=== WHAT YOU WILL DO ===
a – Please output, word for word, the part of the Squid Game recap that opens with the words containing "The Tug of War" and closes with "pairs with Ji-yeong.".
b – In the Squid Game recap, for how long does Il-nam tell the team to lean back and hold during Tug of War?

=== SELECTED PASSAGE ===

The Tug of War Strategy
The third game was Tug of War. Gi-hun’s team was weak. They had an old man and women, while other teams were stacked with heavy hitters. This is where the show leans into strategy. Il-nam tells them to lean back, look at the sky, and hold for the first ten seconds. It breaks the other team's rhythm. Then Sang-woo tells them to move forward three steps to trip the opponents. They win, but at the cost of watching another group of ten people fall to their deaths.
The Heartbreak of Gganbu
If you ask anyone about a recap of Squid Game Season 1, they’re going to talk about Episode 6. "Gganbu."
They are told to pair up. Naturally, they pick the people they trust most. Gi-hun picks the old man, Il-nam. Sang-woo picks Ali, the kind-hearted Pakistani immigrant who saved Gi-hun in the first episode. Sae-byeok pairs with Ji-yeong.
The twist? They aren't playing with their partner. They are playing against them.
- Ji-yeong literally gives up her life because she has nothing to go back to, letting Sae-byeok win.

(Data entries)
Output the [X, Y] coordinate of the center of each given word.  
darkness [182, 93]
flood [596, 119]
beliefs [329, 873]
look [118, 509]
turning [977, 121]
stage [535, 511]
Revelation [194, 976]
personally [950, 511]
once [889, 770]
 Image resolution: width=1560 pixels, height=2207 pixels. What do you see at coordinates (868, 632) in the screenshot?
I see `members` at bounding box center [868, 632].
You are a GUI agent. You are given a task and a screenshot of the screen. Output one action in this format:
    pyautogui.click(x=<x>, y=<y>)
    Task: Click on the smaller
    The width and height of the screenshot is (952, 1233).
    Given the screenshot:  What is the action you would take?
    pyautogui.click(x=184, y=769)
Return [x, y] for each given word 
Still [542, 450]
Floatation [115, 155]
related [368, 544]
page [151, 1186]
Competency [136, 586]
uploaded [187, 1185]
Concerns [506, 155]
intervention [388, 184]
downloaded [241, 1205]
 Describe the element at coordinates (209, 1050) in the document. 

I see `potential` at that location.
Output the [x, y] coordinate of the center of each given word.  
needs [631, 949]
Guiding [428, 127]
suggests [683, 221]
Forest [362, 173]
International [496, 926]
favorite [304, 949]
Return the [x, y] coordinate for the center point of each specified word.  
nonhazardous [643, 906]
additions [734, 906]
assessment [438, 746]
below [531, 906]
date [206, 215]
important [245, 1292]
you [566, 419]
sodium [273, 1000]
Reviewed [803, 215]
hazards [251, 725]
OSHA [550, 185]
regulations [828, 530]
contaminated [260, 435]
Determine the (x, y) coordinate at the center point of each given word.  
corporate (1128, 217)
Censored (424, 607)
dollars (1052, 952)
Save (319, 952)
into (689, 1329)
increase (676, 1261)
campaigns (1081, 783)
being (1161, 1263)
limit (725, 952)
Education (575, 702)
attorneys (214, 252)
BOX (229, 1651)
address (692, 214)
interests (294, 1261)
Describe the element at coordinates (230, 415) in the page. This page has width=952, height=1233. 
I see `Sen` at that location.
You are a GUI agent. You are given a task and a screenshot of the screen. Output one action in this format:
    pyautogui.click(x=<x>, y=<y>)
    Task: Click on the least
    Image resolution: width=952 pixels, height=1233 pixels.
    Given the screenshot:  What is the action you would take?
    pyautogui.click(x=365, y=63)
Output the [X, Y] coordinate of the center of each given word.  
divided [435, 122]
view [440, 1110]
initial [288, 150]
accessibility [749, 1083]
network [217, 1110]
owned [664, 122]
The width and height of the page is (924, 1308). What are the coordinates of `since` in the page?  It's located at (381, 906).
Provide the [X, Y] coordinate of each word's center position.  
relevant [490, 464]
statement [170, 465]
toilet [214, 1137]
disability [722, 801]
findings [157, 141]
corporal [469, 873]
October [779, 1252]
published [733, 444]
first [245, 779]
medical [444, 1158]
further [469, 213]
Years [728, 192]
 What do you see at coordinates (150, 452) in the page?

=== ANSWERS FOR THIS EXERCISE ===
a –
The Tug of War Strategy
The third game was Tug of War. Gi-hun’s team was weak. They had an old man and women, while other teams were stacked with heavy hitters. This is where the show leans into strategy. Il-nam tells them to lean back, look at the sky, and hold for the first ten seconds. It breaks the other team's rhythm. Then Sang-woo tells them to move forward three steps to trip the opponents. They win, but at the cost of watching another group of ten people fall to their deaths.
The Heartbreak of Gganbu
If you ask anyone about a recap of Squid Game Season 1, they’re going to talk about Episode 6. "Gganbu."
They are told to pair up. Naturally, they pick the people they trust most. Gi-hun picks the old man, Il-nam. Sang-woo picks Ali, the kind-hearted Pakistani immigrant who saved Gi-hun in the first episode. Sae-byeok pairs with Ji-yeong.

b – For the first ten seconds.